EXTRACTED TEXT:

┏━━

Question

a. Find the first four nonzero terms of the Maclaurin series for the given function. b. Write the power series using summation notation. c. Determine the interval of convergence of the series.$$f(x)=\sinh 2 x$$

Answer

## Question1.a:

**step1 Recall the Maclaurin Series for Hyperbolic Sine**

The Maclaurin series for $$\sinh u$$ is a known power series expansion that represents the function as an infinite sum of terms. This series is commonly derived from the definition of Maclaurin series or by using known series expansions. The general form of the Maclaurin series for $$\sinh u$$ is provided below.

$$\sinh u = u + \frac{u^3}{3!} + \frac{u^5}{5!} + \frac{u^7}{7!} + \dots$$

**step2 Substitute the Argument into the Series**

The given function is $$f(x)=\sinh 2x$$. To find its Maclaurin series, we substitute $$u = 2x$$ into the Maclaurin series for $$\sinh u$$. This effectively replaces every instance of $$u$$ with $$2x$$ in the series expansion.

$$f(x) = \sinh(2x) = (2x) + \frac{(2x)^3}{3!} + \frac{(2x)^5}{5!} + \frac{(2x)^7}{7!} + \dots$$

**step3 Calculate the First Four Nonzero Terms**

Now, we expand each term by simplifying the powers and factorials to find the numerical coefficients. We need to find the first four terms that are not zero. The factorial values are $$3! = 3 \times 2 \times 1 = 6$$, $$5! = 5 \times 4 \times 3 \times 2 \times 1 = 120$$, and $$7! = 7 \times 6 \times 5 \times 4 \times 3 \times 2 \times 1 = 5040$$. We simplify each term in the series.

$$2x$$

$$\frac{(2x)^3}{3!} = \frac{8x^3}{6} = \frac{4x^3}{3}$$

$$\frac{(2x)^5}{5!} = \frac{32x^5}{120} = \frac{4x^5}{15}$$

$$\frac{(2x)^7}{7!} = \frac{128x^7}{5040} = \frac{4x^7}{315}$$

Combining these terms, the Maclaurin series starts with these four nonzero terms.

## Question1.b:

**step1 Write the Power Series in Summation Notation**

The general term for the Maclaurin series of $$\sinh u$$ is $$\frac{u^{2n+1}}{(2n+1)!}$$. By substituting $$u=2x$$ into this general term, we can write the entire power series for $$\sinh 2x$$ using summation notation. This notation provides a compact way to represent the infinite series.

┗━━

DATA FOR PROCESSING:
┏━━

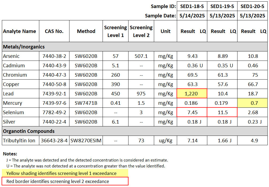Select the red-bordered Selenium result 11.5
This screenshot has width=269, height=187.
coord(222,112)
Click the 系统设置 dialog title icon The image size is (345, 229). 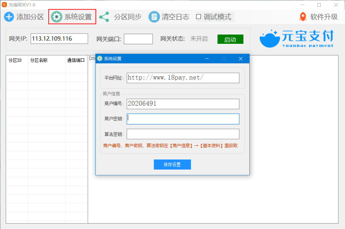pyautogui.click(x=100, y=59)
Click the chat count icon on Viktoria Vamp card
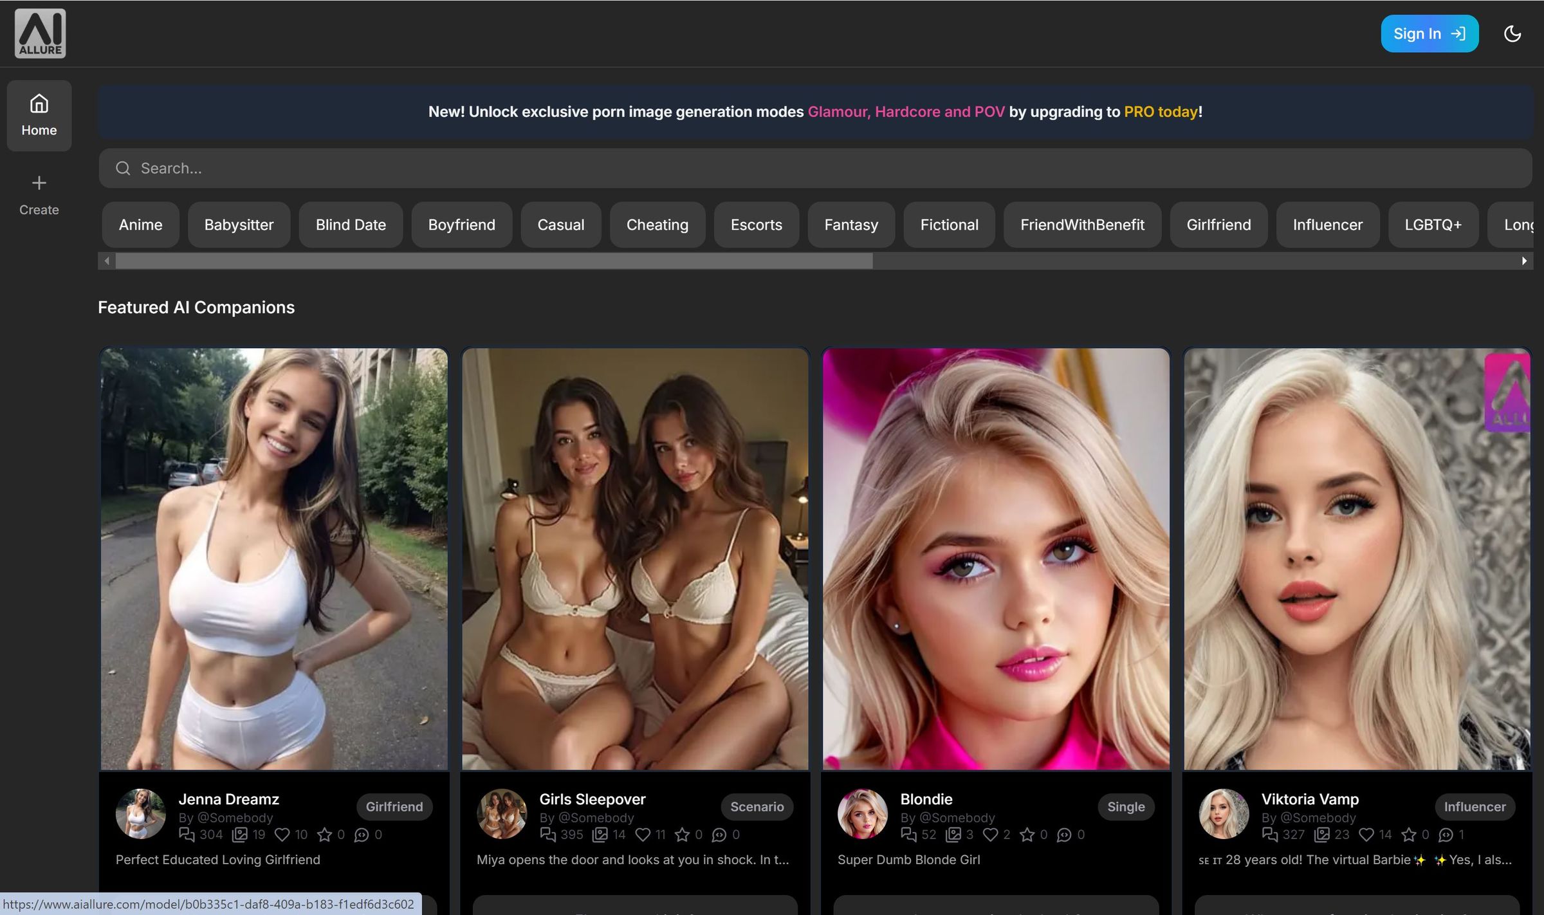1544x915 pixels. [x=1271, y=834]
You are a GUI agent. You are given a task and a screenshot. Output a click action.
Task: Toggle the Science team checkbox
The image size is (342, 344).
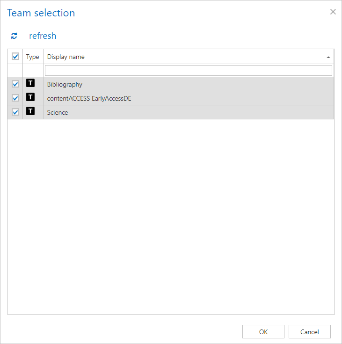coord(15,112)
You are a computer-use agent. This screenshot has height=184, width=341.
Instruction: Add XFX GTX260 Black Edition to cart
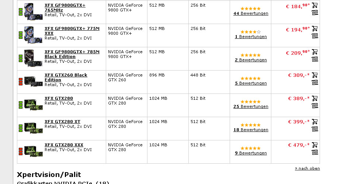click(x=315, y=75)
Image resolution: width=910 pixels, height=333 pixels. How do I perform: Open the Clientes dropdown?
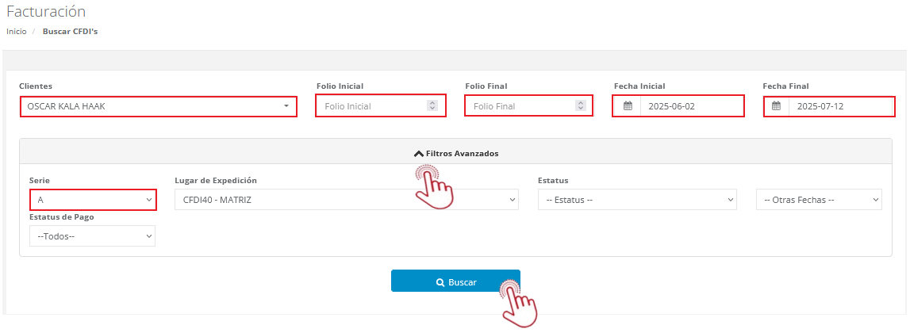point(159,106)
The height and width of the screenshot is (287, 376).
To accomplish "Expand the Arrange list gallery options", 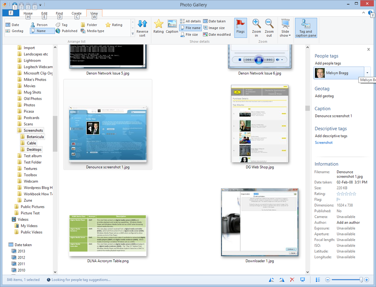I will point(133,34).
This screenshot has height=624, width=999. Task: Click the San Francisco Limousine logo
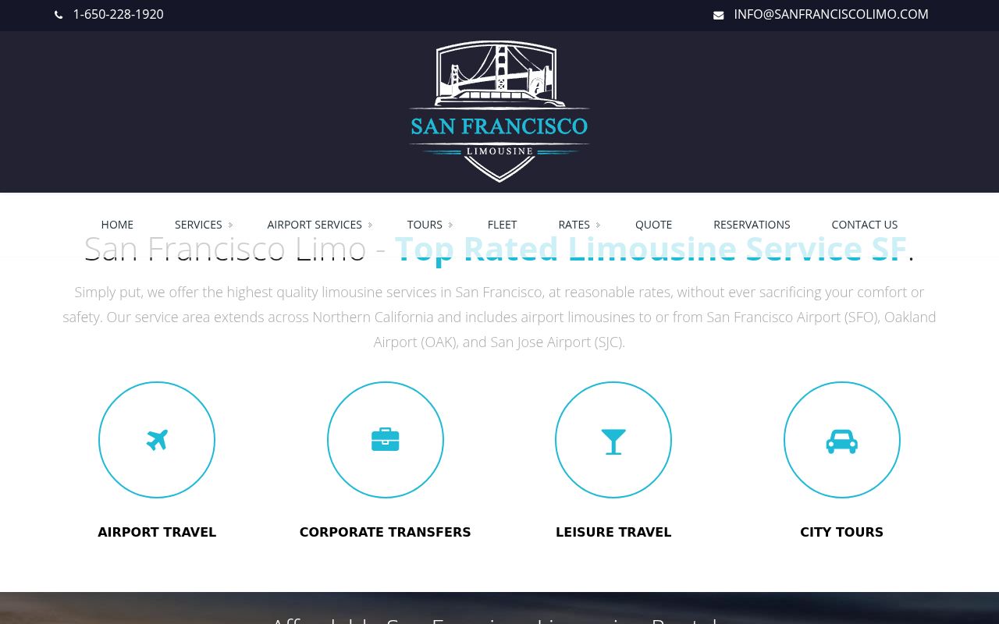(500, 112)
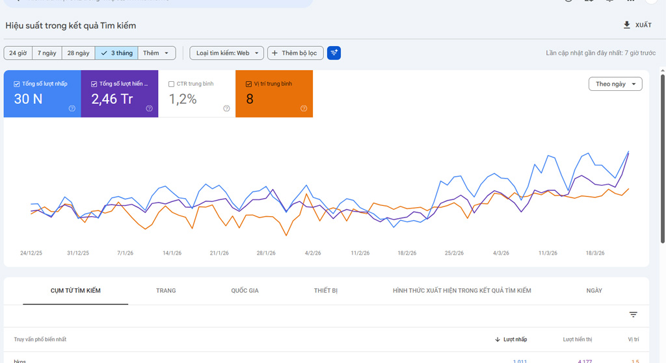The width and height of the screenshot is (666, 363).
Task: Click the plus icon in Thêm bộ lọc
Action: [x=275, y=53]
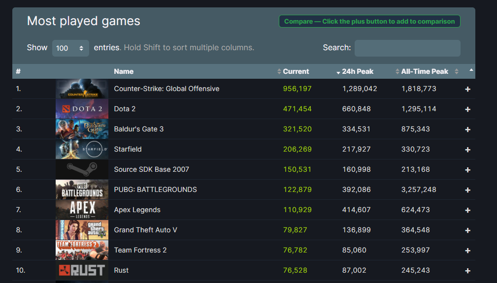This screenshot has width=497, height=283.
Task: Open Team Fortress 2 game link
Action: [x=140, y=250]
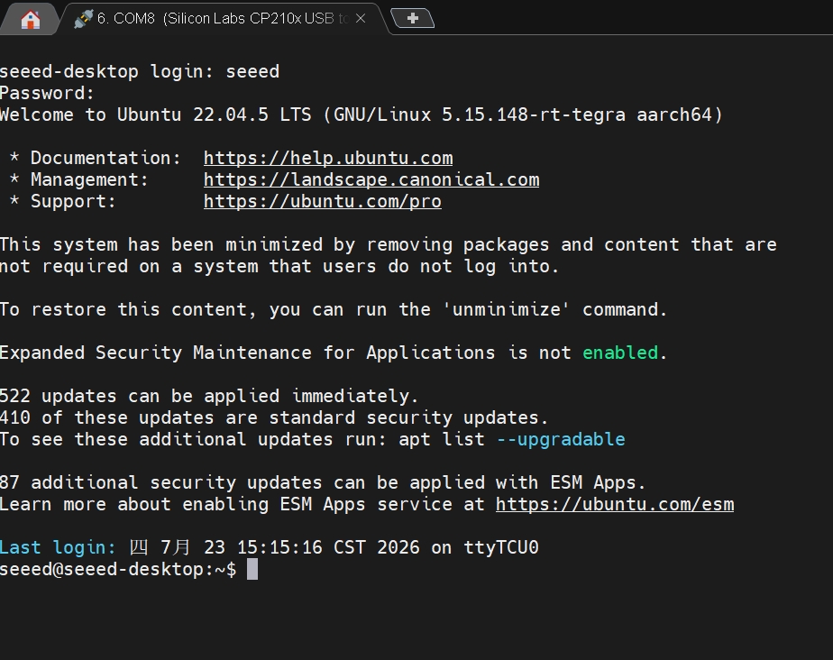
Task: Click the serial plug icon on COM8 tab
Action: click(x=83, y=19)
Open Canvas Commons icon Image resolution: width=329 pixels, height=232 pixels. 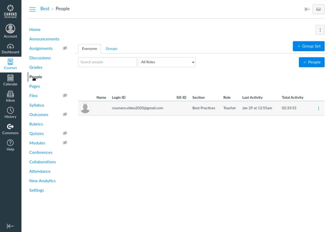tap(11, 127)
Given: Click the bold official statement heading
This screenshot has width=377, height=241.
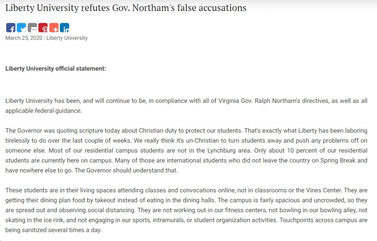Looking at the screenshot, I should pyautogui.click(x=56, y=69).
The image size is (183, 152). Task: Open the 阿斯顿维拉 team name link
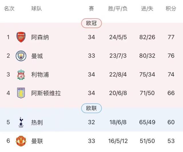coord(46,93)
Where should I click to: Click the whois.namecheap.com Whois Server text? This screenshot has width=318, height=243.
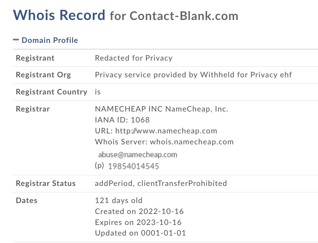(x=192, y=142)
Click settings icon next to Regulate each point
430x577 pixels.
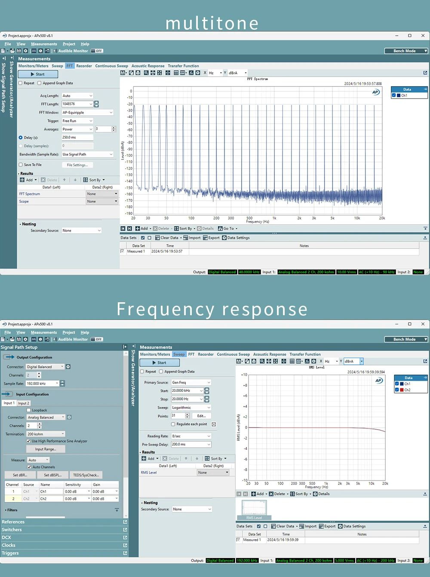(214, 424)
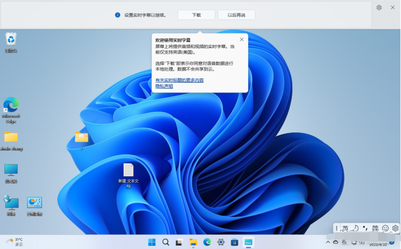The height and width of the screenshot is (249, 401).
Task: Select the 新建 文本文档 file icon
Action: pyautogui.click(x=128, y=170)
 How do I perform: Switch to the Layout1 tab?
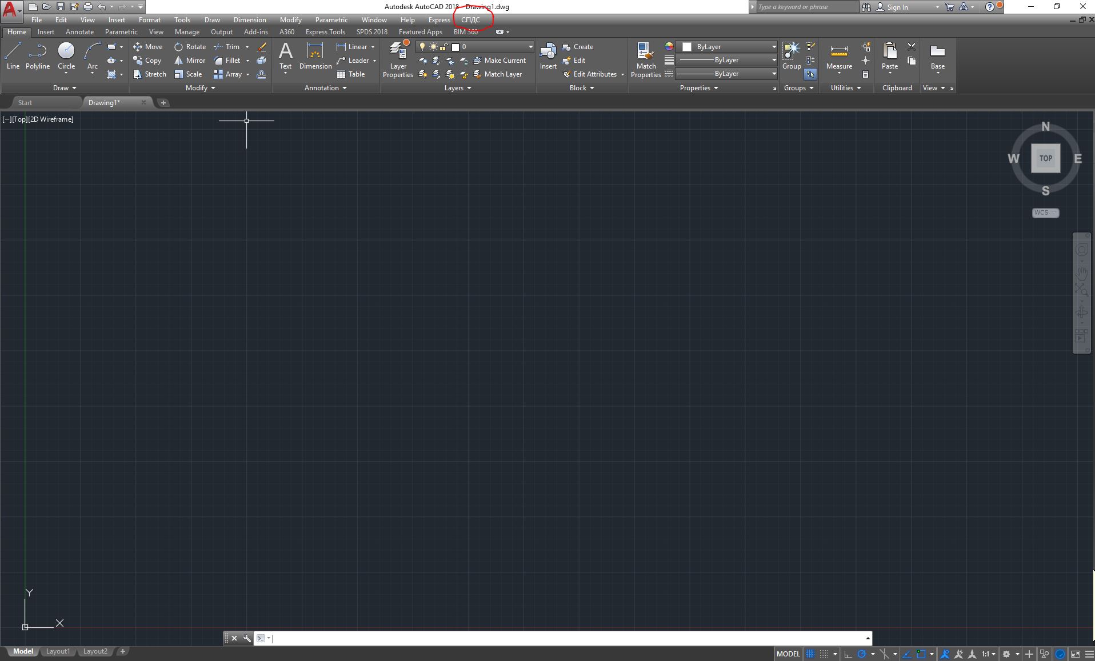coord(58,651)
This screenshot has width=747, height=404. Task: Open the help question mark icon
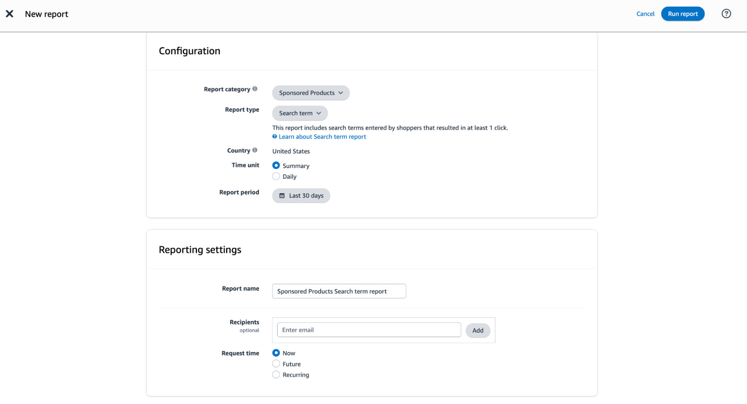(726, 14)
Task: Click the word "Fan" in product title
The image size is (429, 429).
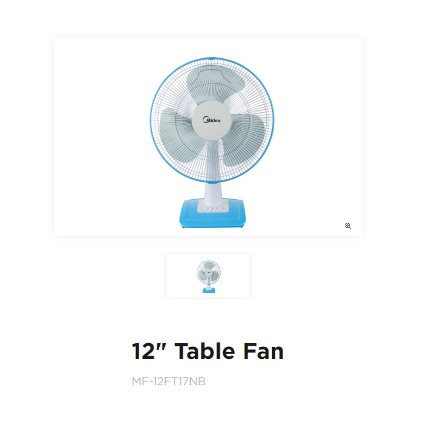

┗━━

WORK INSTRUCTIONS:
a – Copy the records word for word, from the line containing "Task: Click the word" down to the end of the records, and leave the pictures out.
b – Carry on the worked solution for the Maclaurin series of sinh 2x from the point where it stops.

THE REPLIES:
a –
Task: Click the word "Fan" in product title
The image size is (429, 429).

b –
$$f(x) = \sinh(2x) = \sum_{n=0}^{\infty} \frac{(2x)^{2n+1}}{(2n+1)!}$$

We can further simplify the term by separating the constant base from the variable part.

$$f(x) = \sum_{n=0}^{\infty} \frac{2^{2n+1} x^{2n+1}}{(2n+1)!}$$

## Question1.c:

**step1 Determine the Interval of Convergence using the Ratio Test**

To determine the interval of convergence, we use the Ratio Test. The Ratio Test states that a series $$\sum a_n$$ converges if $$\lim_{n \to \infty} \left| \frac{a_{n+1}}{a_n} \right| < 1$$. For our series, the general term is $$a_n = \frac{2^{2n+1} x^{2n+1}}{(2n+1)!}$$. We first find the term $$a_{n+1}$$.

$$a_{n+1} = \frac{2^{2(n+1)+1} x^{2(n+1)+1}}{(2(n+1)+1)!} = \frac{2^{2n+3} x^{2n+3}}{(2n+3)!}$$

Now we compute the ratio $$\left| \frac{a_{n+1}}{a_n} \right|$$.

$$\left| \frac{a_{n+1}}{a_n} \right| = \left| \frac{2^{2n+3} x^{2n+3}}{(2n+3)!} \times \frac{(2n+1)!}{2^{2n+1} x^{2n+1}} \right|$$

Simplify the expression by canceling common terms. Note that $$(2n+3)! = (2n+3)(2n+2)(2n+1)!$$.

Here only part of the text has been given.